### Source text
>>>

The first Barrie, Brenon and Bronson project, Peter Pan (1924) was nearly lost altogether. In his book, Seductive Cinema: The Art of Silent Film, James Card recounts a tale of clandestine, late night meetings in the bowels of Rochester's Eastman Theater, " … three long black cars", and a burglary attempt to rescue one hundred reels of irreplaceable nitrate film.

Employed by Eastman Kodak after World War II, Card discovered existing prints of several features previously considered lost, among them Paramount's Peter Pan, stored across the hall from " … the old screening room for student organists." A chubby, perpetually smiling sound technician named 'Chum', who preferred the abandoned screening room to his digs at the YMCA, had been showing the films at parties. Card was certain word of these gatherings would get out, and the instant it became known that a large quantity of volatile nitrate film stock was stored in the building, it would be removed and destroyed. Despite the failed burglary, after desperate pleas and some mild coercion, the bulk of the films held in long forgotten storage were sent to The Museum of Modern Art for eventual preservation.

Throughout Hollywood's early years, competition for talent was fierce. Paramount sought the bigger, more exotic stars, of literature and the stage. When they signed opera legend Geraldine Farrar, her contract included a private rail car for the long trips between New York and California, and a fully staffed private villa for her stays on the coast. Farrar, and others, brought the prestige of legitimate theater to films. Scottish playwright Sir James Barrie was the biggest feather in Adolph Zukor and Jesse Lasky's cap. Once the studio and Barrie came to terms, work began on Honorable Crichton, re-titled Male and Female (1918), and Cecil B. DeMille directed no less than Gloria Swanson.

<<<

### Goals
[1] In the passage on the silent film Peter Pan (1924), to what institution was the bulk of the forgotten films sent for eventual preservation?
[2] Continue the passage on the silent film Peter Pan (1924) from the sentence that ends with Gloria Swanson.

### Material
>>>

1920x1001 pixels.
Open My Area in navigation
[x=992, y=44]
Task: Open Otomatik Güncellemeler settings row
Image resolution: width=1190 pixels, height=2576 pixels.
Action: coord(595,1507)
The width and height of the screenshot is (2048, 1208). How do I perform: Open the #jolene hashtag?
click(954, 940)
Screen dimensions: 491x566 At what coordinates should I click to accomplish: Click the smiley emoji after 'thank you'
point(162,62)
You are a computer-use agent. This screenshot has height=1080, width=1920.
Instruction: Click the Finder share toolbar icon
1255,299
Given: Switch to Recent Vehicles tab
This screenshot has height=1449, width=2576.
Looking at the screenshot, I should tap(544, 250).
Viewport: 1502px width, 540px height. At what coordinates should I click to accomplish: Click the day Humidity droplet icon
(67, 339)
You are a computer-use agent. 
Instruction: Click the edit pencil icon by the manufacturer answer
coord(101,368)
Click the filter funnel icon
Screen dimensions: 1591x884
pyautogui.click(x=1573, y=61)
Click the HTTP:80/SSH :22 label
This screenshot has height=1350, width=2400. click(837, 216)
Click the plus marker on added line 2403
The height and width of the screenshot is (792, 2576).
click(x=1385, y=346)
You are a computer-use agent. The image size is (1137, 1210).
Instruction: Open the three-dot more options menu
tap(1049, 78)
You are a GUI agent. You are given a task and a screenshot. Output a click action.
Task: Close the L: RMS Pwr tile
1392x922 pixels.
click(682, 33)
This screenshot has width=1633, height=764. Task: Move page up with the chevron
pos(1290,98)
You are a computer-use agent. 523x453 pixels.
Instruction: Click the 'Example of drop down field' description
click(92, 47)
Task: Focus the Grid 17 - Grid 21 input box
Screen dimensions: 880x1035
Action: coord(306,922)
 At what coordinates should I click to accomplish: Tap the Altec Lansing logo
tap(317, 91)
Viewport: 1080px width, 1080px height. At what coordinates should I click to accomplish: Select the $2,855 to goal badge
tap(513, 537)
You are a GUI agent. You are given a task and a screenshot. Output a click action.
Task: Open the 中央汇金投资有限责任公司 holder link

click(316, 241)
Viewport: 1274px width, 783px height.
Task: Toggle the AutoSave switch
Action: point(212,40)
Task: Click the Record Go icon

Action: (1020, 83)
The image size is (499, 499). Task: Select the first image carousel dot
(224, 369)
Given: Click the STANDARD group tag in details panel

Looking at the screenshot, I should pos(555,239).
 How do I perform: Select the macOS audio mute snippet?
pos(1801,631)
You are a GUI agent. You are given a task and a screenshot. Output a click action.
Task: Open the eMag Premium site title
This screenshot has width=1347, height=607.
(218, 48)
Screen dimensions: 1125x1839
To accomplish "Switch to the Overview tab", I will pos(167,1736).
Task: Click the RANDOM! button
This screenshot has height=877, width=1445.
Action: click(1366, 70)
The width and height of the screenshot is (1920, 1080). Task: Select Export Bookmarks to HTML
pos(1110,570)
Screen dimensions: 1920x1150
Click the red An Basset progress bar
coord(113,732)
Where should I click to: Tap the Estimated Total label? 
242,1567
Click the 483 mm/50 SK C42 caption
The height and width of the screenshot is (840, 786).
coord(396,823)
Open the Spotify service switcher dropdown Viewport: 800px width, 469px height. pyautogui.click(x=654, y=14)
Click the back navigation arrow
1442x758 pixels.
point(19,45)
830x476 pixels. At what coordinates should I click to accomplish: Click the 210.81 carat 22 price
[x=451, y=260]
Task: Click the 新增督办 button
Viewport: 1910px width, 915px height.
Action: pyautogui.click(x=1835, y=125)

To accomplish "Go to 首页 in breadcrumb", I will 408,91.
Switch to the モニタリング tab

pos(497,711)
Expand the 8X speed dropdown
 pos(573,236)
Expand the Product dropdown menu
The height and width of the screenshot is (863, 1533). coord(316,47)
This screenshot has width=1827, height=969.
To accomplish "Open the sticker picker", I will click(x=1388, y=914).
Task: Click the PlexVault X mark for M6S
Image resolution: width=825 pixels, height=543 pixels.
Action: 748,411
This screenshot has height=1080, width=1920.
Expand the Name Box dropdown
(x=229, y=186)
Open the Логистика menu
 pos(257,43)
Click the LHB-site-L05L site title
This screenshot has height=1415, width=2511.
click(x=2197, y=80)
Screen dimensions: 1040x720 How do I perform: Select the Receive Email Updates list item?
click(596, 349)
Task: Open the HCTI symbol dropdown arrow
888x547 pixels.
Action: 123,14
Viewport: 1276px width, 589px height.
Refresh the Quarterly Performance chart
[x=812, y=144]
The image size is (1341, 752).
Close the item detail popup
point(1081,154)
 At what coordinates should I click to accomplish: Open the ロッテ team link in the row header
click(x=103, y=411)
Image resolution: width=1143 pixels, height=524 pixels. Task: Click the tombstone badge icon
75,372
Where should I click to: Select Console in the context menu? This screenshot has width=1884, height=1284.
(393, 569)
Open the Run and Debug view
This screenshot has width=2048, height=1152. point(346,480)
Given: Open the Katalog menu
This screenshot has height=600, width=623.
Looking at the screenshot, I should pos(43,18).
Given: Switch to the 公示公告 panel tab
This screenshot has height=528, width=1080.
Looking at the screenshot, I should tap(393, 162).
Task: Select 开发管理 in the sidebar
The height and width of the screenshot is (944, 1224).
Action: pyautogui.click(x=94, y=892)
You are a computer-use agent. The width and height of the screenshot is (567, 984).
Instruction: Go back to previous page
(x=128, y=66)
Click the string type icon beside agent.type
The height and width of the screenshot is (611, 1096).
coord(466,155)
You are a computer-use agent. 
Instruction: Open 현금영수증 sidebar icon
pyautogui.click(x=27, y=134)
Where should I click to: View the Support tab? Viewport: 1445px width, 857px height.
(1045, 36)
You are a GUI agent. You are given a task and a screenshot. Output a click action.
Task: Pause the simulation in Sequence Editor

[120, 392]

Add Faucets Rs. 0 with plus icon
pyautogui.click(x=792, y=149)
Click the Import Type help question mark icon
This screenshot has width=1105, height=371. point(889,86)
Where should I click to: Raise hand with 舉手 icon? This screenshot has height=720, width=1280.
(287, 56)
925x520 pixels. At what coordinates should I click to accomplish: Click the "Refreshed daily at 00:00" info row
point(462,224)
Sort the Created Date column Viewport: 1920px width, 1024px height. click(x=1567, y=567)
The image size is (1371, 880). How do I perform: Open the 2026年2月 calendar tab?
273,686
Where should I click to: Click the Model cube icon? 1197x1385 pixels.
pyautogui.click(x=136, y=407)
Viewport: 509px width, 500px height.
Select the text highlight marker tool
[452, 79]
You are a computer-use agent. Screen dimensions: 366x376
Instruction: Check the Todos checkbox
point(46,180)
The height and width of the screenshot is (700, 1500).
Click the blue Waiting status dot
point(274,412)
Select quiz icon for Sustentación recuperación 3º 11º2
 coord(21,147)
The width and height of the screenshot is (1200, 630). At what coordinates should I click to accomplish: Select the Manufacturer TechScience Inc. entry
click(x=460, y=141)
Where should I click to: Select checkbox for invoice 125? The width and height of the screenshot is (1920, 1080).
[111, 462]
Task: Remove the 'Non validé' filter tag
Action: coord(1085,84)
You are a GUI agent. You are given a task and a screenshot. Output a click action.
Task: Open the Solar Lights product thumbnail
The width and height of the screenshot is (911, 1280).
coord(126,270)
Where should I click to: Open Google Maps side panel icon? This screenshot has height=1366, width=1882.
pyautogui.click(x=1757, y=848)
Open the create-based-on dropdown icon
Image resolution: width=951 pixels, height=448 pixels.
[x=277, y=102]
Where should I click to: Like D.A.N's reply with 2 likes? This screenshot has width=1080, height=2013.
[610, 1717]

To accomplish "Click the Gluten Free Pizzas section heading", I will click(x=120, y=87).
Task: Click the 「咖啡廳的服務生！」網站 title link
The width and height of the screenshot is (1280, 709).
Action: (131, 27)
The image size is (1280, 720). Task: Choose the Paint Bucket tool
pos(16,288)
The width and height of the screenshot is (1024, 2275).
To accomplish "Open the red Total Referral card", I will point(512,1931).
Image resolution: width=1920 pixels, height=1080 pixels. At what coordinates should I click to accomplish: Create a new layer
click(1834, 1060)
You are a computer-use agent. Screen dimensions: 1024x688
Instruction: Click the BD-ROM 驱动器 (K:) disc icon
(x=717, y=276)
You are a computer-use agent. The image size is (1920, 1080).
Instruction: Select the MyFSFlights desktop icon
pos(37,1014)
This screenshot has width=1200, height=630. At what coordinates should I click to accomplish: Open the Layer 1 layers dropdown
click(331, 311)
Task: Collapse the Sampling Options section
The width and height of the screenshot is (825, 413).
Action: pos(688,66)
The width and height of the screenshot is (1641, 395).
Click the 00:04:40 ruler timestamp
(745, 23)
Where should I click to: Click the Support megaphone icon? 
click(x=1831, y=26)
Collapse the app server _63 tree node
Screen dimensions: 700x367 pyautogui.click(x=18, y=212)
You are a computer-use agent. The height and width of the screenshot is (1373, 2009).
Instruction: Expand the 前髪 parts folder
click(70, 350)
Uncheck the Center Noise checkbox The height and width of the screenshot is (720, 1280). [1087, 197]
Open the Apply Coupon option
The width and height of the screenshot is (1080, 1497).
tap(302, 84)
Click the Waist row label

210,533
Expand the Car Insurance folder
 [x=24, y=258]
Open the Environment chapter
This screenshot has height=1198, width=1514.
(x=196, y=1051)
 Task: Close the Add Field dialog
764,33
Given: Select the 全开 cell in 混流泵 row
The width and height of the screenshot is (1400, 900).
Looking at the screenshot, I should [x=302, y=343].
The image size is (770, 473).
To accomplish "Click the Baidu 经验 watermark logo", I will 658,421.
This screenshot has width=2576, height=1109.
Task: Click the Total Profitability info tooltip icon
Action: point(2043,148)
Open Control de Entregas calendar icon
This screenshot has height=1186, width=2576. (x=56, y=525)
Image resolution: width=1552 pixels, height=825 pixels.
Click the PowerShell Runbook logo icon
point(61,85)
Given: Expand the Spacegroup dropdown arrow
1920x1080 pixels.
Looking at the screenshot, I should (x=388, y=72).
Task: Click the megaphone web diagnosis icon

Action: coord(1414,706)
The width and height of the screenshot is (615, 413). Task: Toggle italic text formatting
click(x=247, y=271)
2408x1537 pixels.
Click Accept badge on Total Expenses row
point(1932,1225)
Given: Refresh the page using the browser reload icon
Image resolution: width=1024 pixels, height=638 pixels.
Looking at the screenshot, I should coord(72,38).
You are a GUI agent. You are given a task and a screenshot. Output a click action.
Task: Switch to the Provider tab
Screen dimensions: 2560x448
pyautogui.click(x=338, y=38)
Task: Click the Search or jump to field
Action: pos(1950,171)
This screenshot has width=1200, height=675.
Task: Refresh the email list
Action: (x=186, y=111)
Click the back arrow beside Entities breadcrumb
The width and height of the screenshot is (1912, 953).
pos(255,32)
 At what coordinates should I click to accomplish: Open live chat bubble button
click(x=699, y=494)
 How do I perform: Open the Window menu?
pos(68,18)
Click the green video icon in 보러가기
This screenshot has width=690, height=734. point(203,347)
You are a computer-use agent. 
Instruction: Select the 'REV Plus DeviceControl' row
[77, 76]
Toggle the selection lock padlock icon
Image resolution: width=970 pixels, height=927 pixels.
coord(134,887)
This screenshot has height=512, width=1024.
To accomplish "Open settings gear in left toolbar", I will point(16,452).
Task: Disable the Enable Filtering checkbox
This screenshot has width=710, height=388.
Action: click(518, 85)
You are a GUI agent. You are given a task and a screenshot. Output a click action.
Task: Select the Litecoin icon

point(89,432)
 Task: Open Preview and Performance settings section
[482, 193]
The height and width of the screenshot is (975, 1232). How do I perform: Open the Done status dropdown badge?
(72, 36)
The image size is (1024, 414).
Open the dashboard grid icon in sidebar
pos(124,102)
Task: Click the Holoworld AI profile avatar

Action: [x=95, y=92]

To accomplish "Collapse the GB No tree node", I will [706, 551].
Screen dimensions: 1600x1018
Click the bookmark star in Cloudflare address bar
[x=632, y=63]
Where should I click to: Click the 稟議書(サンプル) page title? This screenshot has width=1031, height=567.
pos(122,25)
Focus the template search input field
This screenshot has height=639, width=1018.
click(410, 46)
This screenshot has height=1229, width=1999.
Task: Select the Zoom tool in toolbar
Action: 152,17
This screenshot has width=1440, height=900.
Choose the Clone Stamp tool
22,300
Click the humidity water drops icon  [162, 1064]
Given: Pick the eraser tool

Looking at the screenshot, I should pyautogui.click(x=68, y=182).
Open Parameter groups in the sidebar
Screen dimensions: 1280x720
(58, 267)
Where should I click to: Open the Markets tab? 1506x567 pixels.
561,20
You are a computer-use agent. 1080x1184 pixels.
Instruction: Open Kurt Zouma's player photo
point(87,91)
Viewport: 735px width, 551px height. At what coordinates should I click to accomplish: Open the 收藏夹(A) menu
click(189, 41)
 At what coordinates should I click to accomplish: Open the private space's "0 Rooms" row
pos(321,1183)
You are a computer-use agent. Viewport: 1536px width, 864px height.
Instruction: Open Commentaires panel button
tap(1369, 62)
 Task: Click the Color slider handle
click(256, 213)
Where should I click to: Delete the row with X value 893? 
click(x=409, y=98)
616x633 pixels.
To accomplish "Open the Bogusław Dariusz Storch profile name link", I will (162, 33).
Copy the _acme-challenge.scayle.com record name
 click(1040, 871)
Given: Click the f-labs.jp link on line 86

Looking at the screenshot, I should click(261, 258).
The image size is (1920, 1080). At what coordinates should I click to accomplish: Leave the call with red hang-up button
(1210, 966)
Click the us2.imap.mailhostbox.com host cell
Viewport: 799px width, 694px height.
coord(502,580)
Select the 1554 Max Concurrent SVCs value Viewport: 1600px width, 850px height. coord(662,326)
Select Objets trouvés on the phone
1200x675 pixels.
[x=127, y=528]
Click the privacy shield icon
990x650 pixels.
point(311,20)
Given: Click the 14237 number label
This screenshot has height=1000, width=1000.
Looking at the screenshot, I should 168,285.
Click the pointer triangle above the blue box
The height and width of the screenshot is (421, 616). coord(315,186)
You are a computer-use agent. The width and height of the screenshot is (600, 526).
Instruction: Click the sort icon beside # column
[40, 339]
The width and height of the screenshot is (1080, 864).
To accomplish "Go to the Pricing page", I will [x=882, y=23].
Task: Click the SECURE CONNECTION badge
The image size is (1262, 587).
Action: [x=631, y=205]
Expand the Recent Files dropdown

<<<

### Results of the exercise
[1] The Museum of Modern Art

[2]
Paramount began its search for the lead in Barrie's Peter Pan (1924), with a casting call of epic proportions. The prize of young actresses since its 1904 premiere (due largely to the technical demands of stage flight), everyone wanted the part. Swanson was interested. She traveled to England and met with Barrie. Mary Pickford made her own tests, in costume. Barrie's contract gave him final cast approval, so audition films were shipped to England where surprisingly, his choice was not a star at all. Betty Bronson was a gangly young dancer who, as James Card observed, had a " … seventeen-year-old, unactressy face."

An author's participation in performing arts brings with it a sense of authenticity. Happenstance may also draw elements together with unpredictably wonderful results. In 1924, Peter Pan had both these factors working in its favor. Paramount employed the best technicians and performers available and consistently produced films of the highest quality. The casting, in addition to Bronson, was brilliant. Ernest Torrence (Streamboat Bill Jr, 1928) was chosen to play Captain Hook, fresh from his performance as the tough but likable scout in The Covered Wagon (1923). His imposing, yet buffoonish performance made Hook a likable villain. Anna May Wong (The Thief of Bagdad 1924, Piccadilly 1929), played the mischievous wild little Indian, Tiger Lily, while twenty-three-year-old Esther Ralston, was an image of serene motherhood as Mrs. Darling. Broadway veteran George Ali, who specialized in animal parts, played Nana, family dog and nurse to the Darling children. Though uncredited, Ali almost certainly played the lion and crocodile also. Mary Brian in her first screen role as Wendy, was smitten with Peter, the object of Tinker Belle's ire, and mother to the Lost Boys. Philippe De Lacey (Rosita 1923, Don Juan 1926), played the littlest Darling, Michael, " I flewed! I flewed!"

The production design was charmingly whimsical, owing, as Card observed, to the legacy of Georges Méliès. The cinematography of James Wong Howe, at the start of his long career, captured beautiful and inventive images of tiny fairies and flying pirate ships that entice the eye with exquisite detail. Audiences still gasp at Virginia Brown Faire, as Tinker Belle, tugging at the enormous dresser drawer where Peter's shadow is kept, while her delicate costume and long hair fly in the breeze.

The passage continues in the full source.